As the proportion of new energy in the energy system increases, electricity will become the main energy carrier, and the power system will act as a bridge between new energy and users, balancing the supply and demand between the two. The International Commission on Long-Term Energy Storage estimates that when 60–70% of the power system comes from renewables, the power supply-demand imbalance problem may last for days or even weeks [11]. As the share of intermittent renewable energy generation increases, the power system faces more challenges, such as a seasonal imbalance of power supply and demand, lack of power system inertia, and blockage in the distribution grid [12]. Considering that the prediction of the Long-Term Energy Storage Committee for the power system is global, it is not applicable to the power system in China. Therefore, this paper carries out research from three aspects, including the necessity of long-term energy storage, the feasibility of hydrogen energy participation in long-term energy storage and the economics of hydrogen energy participation in long-term energy storage, from the perspective of ensuring the reliable energy supply of Chinese power.
2. The Need for Long-Term Energy Storage
As the process of new power systems continues to advance, a high percentage of wind power and photovoltaic power becomes an important part of the power supply. The strong uncertainty and volatility of new energy will have a great impact on the power supply and demand of the power system [13]. According to statistics, global energy trends are shown in Figure 1. Wind and PV will be the dominant energy sources in 2050, accounting for 68% of all society’s electricity generation. Since both PV and wind power have poor continuity, geographical constraints, and are prone to surplus or shortage, they will cause the security and reliability of the power system to be further threatened.
From the seasonal perspective of China’s power supply and demand, most of China’s geographical areas are divided into four seasons, and the seasonal attributes of power demand are distinct [15].
Summer cooling and winter heating make China’s electricity consumption significantly higher in summer and winter than in spring and fall. Wind and photovoltaic power generation is highly uncertain due to regional and weather effects. Wind power output is at peak in spring and autumn, and photovoltaic output is at peak in summer and autumn [16,17,18]. According to the power balance analysis, wind-PV complementarity can reduce the impact of new energy seasonality to a certain extent. However, the seasonal power distribution of new energy does not match the power demand. There is a seasonal power-balance problem in summer when the power load is high and new energy generation is low [19]. In order to guarantee the reliable supply of energy to the new power system, it is necessary to determine the timing of the deployment of long-term energy storage, i.e., what percentage of the power system is penetrated by new energy sources. Therefore, the total generated active value (hourly level) of thermal, wind power, hydropower, photovoltaic, and nuclear power in China’s power grid for 2018–2020 is used as the basis. In addition, wind power and photovoltaic power are considered as uncontrollable power, and hydropower, nuclear, and thermal power are considered as flexible controllable power. In order to attenuate the impact of weather changes on wind power and PV output as much as possible, the wind power, PV, controllable power and power load data from 2018–2020 were summed up and averaged as typical data, and the results are shown in Figure 2. As can be seen, the relationship between electricity supply and demand is largely consistent with the seasonality analyzed in the previous section.
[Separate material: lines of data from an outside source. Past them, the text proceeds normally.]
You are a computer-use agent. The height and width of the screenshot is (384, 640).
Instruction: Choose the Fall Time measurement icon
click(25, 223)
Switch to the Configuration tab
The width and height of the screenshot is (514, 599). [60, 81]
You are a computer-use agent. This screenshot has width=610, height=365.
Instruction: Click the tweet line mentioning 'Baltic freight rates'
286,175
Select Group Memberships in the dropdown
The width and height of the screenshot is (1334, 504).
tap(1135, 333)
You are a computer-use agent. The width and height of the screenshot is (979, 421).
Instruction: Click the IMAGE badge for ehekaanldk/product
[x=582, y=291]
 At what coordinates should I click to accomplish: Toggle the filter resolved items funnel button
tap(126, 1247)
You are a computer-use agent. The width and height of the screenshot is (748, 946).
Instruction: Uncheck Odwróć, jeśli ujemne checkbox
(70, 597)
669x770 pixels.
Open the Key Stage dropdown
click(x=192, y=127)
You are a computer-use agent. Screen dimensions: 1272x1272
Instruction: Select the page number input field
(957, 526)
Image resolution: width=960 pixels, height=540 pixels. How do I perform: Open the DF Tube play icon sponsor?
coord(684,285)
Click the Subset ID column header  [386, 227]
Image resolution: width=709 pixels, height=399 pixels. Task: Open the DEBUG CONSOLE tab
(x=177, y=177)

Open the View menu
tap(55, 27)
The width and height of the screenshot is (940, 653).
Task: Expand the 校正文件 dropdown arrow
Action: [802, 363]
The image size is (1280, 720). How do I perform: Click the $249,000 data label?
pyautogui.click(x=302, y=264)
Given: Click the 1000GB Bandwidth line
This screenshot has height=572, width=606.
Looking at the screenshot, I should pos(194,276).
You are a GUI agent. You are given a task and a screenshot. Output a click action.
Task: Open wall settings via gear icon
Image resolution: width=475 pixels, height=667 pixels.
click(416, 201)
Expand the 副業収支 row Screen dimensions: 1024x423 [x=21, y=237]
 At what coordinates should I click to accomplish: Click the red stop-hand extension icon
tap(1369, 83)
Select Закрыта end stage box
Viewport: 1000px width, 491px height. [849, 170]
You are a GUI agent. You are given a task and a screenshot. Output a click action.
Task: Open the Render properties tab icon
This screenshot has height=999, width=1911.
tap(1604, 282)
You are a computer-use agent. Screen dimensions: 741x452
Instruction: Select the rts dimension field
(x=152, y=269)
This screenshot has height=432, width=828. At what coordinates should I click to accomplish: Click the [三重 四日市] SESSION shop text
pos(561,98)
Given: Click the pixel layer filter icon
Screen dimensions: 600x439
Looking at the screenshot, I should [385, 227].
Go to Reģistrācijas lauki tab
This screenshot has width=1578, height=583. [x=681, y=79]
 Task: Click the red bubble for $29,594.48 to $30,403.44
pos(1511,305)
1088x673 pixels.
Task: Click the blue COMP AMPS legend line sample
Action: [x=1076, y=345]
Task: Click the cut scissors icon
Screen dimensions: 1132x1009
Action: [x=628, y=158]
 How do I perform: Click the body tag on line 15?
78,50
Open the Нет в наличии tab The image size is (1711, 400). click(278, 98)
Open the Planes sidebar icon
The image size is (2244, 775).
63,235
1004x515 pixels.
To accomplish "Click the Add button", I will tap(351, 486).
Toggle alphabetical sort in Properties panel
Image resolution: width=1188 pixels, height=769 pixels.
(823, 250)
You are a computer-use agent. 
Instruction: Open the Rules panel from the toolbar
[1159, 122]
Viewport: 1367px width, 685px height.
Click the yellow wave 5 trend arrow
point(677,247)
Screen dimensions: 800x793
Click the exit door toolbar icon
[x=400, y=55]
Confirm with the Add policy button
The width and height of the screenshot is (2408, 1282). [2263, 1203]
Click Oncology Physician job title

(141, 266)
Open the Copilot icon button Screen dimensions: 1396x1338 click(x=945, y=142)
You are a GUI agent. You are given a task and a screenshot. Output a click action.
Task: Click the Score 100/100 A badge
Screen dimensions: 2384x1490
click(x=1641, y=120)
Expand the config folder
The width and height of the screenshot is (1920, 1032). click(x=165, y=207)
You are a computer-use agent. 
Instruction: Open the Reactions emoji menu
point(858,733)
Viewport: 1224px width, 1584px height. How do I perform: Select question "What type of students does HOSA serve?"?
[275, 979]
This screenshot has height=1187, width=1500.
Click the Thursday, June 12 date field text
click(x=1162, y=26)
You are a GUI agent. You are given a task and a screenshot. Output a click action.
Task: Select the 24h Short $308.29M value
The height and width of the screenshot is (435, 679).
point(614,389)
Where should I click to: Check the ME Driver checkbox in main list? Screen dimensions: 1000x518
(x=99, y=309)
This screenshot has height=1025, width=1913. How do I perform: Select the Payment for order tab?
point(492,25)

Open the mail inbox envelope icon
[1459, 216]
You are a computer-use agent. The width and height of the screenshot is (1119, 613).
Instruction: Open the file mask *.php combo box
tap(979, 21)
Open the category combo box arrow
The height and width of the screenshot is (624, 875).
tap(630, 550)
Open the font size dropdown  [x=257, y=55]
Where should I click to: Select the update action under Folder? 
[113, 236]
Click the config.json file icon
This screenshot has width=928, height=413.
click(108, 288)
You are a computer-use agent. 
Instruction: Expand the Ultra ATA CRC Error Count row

Based on the output characteristics and load characteristics of the various types of output devices given in Figure 2, the new energy penetration growth step is set at 5% according to the development plan for wind and PV in China. The power system stochastic generation simulation method is used to simulate the power supply and demand relationship under different new energy penetration rates. [20]. The results show that when the penetration rate of new energy in the power system reaches 45%, at this time wind power, photovoltaic power and controllable power account for 32%, 13% and 55% respectively, and the relationship between power supply and demand is shown in Figure 3a. As can be seen in Figure 3, the correlation between controllable power and power demand becomes significantly worse in terms of power supply and demand throughout the year. The problem that photovoltaic power generation has only daytime output makes the stability of the power supply worse and has a significant impact on the reliability of the power system. Figure 3b shows the net electricity supply and demand. Although there is also a shortage of electricity in summer, the electricity supply is generally higher than the demand. In winter, the power supply capacity is significantly weaker due to the smaller output of new energy power. There is the problem of oversupply, and the longest power deficit is up to 166 h. Figure 3c shows the simulation results of a typical winter week. Affected by the photovoltaic output characteristics, the electricity demand can only be met when there is sufficient sunlight during the daytime. With insufficient power supply at night, long-time energy storage will become an indispensable means of regulation for the power system.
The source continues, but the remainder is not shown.